The actual (not seasonally adjusted) number of transactions in June 2022 came in 23.9% below the record for that month set last year.
“Sales activity continues to slow in the face of rising interest rates and uncertainty,” said Jill Oudil, Chair of CREA. “The cost of borrowing has overtaken supply as the dominant factor affecting housing markets at the moment, but the supply issue has not gone away. While some people may choose to wait on the sidelines as the dust settles in the wake of recent rate hikes, others will still engage in the market in these challenging times. Markets adjust to change and the guidance of your local REALTOR® is paramount. If you’re looking to buy or sell in 2022, contact your local REALTOR® about how to navigate the current environment,” continued Oudil.
“One important feature of the market right now that isn’t getting enough attention is the difference in mortgage qualification criteria between fixed and variable, because while variable rates adjust in real time, fixed rates have already priced in most of what the Bank of Canada is expected to do over the balance of 2022,” said Shaun Cathcart, CREA’s Senior Economist. “As such, it’s no surprise to see people piling into variable rate mortgages at record levels, but probably not for the reasons they may have chosen them in the past. It’s because the 200 basis points plus the contract rate element of the stress test has, just since April, become much more difficult to pass if you want a fixed-rate mortgage. A strict stress test made sense when rates were at a record-low, but policymakers may want to assess if it continues to meet its policy objectives now that fixed mortgage rates are back at more normal levels.”

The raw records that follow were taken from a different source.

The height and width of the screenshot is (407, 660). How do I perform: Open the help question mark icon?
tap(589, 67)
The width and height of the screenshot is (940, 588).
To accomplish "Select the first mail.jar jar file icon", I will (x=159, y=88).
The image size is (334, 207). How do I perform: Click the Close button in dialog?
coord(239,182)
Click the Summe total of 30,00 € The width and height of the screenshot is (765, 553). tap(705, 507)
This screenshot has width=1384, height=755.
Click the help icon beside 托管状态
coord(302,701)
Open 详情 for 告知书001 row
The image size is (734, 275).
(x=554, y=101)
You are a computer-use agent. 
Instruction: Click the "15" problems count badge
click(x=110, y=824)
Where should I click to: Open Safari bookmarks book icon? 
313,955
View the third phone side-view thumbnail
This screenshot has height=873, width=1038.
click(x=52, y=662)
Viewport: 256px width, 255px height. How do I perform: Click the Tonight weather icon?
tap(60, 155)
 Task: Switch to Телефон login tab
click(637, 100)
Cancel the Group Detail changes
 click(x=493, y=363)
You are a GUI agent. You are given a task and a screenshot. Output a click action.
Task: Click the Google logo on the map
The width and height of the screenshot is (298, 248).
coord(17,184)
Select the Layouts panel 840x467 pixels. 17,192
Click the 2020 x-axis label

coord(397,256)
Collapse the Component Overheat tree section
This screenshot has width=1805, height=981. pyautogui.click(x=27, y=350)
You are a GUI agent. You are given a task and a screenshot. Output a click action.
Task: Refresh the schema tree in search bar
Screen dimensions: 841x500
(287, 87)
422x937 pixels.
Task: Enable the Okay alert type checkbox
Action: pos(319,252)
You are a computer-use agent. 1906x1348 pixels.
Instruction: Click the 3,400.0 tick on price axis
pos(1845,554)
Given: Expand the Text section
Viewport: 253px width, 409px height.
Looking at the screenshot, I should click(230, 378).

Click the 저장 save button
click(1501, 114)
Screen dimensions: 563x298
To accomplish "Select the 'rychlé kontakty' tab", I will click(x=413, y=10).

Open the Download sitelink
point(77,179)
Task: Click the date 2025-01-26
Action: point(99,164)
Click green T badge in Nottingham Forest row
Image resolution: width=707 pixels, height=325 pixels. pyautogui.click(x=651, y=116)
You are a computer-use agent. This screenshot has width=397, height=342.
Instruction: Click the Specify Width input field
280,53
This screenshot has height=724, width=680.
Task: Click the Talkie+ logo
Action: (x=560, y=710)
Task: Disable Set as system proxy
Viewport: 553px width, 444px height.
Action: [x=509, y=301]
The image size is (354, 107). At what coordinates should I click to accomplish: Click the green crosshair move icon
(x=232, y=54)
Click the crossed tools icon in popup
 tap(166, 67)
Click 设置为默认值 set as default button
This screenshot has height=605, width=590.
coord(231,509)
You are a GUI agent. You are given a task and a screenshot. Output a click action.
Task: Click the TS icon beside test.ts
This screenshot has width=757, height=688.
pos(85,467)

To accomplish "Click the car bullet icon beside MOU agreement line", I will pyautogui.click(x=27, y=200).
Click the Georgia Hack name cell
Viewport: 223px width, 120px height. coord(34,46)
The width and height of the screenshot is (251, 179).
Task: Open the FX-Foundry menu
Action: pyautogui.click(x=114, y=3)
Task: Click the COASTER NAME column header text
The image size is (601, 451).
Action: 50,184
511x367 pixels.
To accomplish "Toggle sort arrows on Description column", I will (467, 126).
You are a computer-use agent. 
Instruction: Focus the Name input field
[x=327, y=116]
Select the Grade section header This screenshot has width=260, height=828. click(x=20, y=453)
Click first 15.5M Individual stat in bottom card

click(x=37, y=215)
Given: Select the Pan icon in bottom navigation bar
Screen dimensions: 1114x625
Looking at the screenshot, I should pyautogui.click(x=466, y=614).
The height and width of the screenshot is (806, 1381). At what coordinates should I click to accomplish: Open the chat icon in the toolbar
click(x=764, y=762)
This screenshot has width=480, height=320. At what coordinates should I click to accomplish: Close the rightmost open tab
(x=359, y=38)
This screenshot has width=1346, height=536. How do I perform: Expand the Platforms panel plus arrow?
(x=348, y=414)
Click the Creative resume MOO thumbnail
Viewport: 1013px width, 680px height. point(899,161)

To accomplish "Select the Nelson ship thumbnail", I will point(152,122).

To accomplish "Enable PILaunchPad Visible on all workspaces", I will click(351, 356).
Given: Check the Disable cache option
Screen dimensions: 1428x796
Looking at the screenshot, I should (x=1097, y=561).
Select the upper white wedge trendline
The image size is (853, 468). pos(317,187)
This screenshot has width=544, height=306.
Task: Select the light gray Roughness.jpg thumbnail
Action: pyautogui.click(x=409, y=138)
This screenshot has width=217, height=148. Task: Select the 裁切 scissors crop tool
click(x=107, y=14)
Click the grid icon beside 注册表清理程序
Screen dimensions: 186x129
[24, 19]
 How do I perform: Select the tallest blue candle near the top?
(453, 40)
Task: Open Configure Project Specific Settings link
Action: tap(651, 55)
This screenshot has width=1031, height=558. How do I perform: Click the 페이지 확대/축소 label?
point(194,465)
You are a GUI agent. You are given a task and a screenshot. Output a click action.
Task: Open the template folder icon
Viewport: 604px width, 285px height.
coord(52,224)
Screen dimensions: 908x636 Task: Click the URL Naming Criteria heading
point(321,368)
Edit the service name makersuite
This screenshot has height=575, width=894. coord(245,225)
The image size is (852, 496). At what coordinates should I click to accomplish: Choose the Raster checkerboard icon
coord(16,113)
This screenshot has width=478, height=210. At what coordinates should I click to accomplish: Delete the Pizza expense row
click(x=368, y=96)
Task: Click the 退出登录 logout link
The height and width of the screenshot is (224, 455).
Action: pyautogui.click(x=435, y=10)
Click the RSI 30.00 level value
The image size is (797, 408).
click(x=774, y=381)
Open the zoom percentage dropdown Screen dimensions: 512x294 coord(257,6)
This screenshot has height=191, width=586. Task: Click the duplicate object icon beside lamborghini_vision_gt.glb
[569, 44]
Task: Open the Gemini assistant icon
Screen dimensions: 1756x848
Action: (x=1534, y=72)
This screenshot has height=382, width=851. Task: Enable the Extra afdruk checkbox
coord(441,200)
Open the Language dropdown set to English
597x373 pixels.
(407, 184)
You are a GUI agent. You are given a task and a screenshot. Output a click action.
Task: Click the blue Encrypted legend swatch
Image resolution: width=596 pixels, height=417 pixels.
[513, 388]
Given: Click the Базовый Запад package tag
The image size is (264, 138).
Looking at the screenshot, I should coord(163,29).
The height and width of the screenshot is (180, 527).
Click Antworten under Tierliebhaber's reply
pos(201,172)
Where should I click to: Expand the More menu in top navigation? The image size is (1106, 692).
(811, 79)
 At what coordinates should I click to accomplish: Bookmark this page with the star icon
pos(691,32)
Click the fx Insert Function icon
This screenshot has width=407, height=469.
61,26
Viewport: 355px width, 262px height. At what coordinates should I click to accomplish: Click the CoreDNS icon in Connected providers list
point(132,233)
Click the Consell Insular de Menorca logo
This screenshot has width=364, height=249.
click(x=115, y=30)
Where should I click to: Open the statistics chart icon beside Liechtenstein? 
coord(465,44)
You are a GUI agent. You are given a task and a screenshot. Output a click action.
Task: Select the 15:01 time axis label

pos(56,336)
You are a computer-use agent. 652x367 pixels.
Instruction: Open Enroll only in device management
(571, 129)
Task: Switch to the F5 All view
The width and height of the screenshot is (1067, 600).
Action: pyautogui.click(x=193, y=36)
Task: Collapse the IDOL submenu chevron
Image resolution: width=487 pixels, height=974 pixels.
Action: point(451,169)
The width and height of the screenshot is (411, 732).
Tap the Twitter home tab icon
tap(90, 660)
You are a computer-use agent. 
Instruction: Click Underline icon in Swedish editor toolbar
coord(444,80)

The number of newly listed homes climbed 4.1% on a month-over-month basis in June. The monthly increase was most influenced by a jump in new supply in Montreal, while new listings in the GTA and Greater Vancouver posted small declines.
With sales down and new listings up in June, the sales-to-new listings ratio eased back to 51.7% – its lowest level since January 2015. It was also below the long-term average for the national sales-to-new listings ratio of 55.1%. Almost three-quarters of local markets were balanced markets based on the sales-to-new listings ratio being between one standard deviation above or below the long-term average in June 2022.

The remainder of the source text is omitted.